◆ Requirement
Restate word for word the lines of the entries below, starting with the line that holds "Where should I click to: Sort" and ending with the line that holds "Expand the XEDE", and no others.

◆ Stored data
● ● ●
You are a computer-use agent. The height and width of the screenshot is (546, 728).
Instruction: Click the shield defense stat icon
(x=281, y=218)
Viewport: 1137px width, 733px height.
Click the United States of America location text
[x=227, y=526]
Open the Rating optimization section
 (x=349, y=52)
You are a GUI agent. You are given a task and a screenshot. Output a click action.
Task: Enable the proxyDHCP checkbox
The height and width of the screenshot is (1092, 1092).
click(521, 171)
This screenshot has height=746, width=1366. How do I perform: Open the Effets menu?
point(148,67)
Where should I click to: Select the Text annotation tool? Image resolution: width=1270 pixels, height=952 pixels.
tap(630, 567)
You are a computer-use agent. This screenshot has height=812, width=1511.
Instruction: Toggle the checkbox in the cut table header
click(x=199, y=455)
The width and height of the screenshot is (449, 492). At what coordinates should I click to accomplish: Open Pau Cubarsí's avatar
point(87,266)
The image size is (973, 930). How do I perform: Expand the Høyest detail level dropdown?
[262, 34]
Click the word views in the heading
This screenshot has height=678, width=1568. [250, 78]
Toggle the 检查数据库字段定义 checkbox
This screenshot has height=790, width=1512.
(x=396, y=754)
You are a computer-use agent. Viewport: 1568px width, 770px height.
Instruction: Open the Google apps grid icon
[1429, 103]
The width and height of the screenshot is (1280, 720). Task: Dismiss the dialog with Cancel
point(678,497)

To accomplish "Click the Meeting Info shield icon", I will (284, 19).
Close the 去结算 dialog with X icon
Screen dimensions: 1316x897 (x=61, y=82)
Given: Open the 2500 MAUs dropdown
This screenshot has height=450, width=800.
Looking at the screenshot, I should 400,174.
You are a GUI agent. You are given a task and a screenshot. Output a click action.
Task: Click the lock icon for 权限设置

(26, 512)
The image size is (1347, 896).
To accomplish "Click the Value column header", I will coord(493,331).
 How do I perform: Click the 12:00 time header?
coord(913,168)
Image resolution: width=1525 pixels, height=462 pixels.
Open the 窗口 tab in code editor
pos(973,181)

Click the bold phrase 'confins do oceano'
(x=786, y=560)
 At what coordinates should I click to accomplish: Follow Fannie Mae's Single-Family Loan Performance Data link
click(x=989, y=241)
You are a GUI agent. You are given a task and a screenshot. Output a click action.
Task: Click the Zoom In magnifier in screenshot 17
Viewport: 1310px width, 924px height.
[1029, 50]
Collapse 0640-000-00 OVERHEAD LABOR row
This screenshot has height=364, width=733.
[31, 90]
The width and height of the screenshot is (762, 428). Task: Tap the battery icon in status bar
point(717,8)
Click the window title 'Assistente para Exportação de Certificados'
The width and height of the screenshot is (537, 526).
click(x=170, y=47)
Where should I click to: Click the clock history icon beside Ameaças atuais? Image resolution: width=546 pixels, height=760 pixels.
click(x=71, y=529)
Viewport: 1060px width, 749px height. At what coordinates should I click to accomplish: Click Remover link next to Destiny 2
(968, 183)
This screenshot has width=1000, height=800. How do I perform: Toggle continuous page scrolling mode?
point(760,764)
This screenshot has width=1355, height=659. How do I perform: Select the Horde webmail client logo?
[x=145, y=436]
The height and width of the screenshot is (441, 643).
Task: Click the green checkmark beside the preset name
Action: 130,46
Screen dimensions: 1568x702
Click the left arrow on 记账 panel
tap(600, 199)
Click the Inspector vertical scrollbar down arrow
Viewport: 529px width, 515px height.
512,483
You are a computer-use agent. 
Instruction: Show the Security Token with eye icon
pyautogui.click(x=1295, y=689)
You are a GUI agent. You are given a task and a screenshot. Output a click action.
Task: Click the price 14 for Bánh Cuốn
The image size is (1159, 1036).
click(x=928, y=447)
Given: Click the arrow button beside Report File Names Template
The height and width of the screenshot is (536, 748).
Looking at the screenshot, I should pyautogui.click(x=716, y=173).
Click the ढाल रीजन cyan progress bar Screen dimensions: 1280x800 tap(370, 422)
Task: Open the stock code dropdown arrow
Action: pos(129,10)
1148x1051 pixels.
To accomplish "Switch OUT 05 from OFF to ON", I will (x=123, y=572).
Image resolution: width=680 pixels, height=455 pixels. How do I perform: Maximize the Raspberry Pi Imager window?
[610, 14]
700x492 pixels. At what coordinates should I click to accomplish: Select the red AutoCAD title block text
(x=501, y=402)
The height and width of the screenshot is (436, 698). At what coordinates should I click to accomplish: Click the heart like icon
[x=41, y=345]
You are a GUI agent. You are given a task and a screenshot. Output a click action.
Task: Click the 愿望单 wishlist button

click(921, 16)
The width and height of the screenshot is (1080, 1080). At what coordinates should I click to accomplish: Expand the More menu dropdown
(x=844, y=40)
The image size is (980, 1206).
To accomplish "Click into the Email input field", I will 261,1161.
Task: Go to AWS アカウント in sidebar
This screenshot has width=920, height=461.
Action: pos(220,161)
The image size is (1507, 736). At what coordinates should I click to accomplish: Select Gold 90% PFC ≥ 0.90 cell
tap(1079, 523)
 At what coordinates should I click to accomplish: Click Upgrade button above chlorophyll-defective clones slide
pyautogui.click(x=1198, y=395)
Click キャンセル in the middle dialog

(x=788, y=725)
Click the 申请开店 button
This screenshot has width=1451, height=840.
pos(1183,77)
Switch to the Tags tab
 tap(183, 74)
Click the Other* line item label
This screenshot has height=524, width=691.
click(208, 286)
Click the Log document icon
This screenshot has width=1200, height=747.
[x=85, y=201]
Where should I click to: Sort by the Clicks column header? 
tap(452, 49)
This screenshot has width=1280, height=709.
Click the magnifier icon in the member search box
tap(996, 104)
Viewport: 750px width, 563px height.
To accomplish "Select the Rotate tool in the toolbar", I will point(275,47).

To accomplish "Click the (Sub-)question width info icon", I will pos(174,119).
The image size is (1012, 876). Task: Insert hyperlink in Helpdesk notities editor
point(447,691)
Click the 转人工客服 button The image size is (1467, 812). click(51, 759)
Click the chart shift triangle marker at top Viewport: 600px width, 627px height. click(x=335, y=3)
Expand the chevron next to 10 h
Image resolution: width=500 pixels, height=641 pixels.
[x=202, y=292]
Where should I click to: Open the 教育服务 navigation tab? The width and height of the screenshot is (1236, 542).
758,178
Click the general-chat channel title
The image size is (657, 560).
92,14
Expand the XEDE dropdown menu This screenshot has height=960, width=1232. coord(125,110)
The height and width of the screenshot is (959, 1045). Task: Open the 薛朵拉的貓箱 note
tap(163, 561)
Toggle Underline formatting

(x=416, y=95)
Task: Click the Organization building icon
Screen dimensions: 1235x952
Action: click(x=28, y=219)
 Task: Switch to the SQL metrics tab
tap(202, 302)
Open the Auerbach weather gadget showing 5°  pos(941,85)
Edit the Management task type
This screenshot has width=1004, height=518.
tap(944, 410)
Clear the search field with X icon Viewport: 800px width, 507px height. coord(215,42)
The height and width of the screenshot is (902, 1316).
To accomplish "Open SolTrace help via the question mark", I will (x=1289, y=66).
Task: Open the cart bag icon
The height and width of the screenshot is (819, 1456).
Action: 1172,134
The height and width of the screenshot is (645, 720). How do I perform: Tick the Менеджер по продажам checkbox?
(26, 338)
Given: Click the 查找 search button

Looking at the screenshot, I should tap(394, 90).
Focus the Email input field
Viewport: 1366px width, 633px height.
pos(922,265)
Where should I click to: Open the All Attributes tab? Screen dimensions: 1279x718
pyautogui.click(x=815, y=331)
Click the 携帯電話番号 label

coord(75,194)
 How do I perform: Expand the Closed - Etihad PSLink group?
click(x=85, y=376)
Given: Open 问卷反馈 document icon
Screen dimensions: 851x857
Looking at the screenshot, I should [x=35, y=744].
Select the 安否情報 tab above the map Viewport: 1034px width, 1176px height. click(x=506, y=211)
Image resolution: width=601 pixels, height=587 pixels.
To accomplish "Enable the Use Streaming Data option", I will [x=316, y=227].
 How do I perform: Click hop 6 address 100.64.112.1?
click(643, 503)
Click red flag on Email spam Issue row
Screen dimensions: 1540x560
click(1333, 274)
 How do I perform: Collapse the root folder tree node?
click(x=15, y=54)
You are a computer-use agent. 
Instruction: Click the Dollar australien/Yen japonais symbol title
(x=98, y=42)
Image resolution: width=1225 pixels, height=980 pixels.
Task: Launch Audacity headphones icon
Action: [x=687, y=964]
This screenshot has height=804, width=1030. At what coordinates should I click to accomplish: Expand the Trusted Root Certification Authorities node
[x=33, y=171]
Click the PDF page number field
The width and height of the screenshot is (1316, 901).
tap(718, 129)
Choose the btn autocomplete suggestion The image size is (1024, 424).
● ● ●
◆ Solution to the exercise
Where should I click to: Sort by the Clicks column header? 
tap(452, 49)
This screenshot has width=1280, height=709.
Click the magnifier icon in the member search box
tap(996, 104)
Viewport: 750px width, 563px height.
To accomplish "Select the Rotate tool in the toolbar", I will point(275,47).

To accomplish "Click the (Sub-)question width info icon", I will pos(174,119).
The image size is (1012, 876). Task: Insert hyperlink in Helpdesk notities editor
point(447,691)
Click the 转人工客服 button The image size is (1467, 812). click(51, 759)
Click the chart shift triangle marker at top Viewport: 600px width, 627px height. click(x=335, y=3)
Expand the chevron next to 10 h
Image resolution: width=500 pixels, height=641 pixels.
[x=202, y=292]
Where should I click to: Open the 教育服务 navigation tab? The width and height of the screenshot is (1236, 542).
758,178
Click the general-chat channel title
The image size is (657, 560).
92,14
Expand the XEDE dropdown menu This screenshot has height=960, width=1232. coord(125,110)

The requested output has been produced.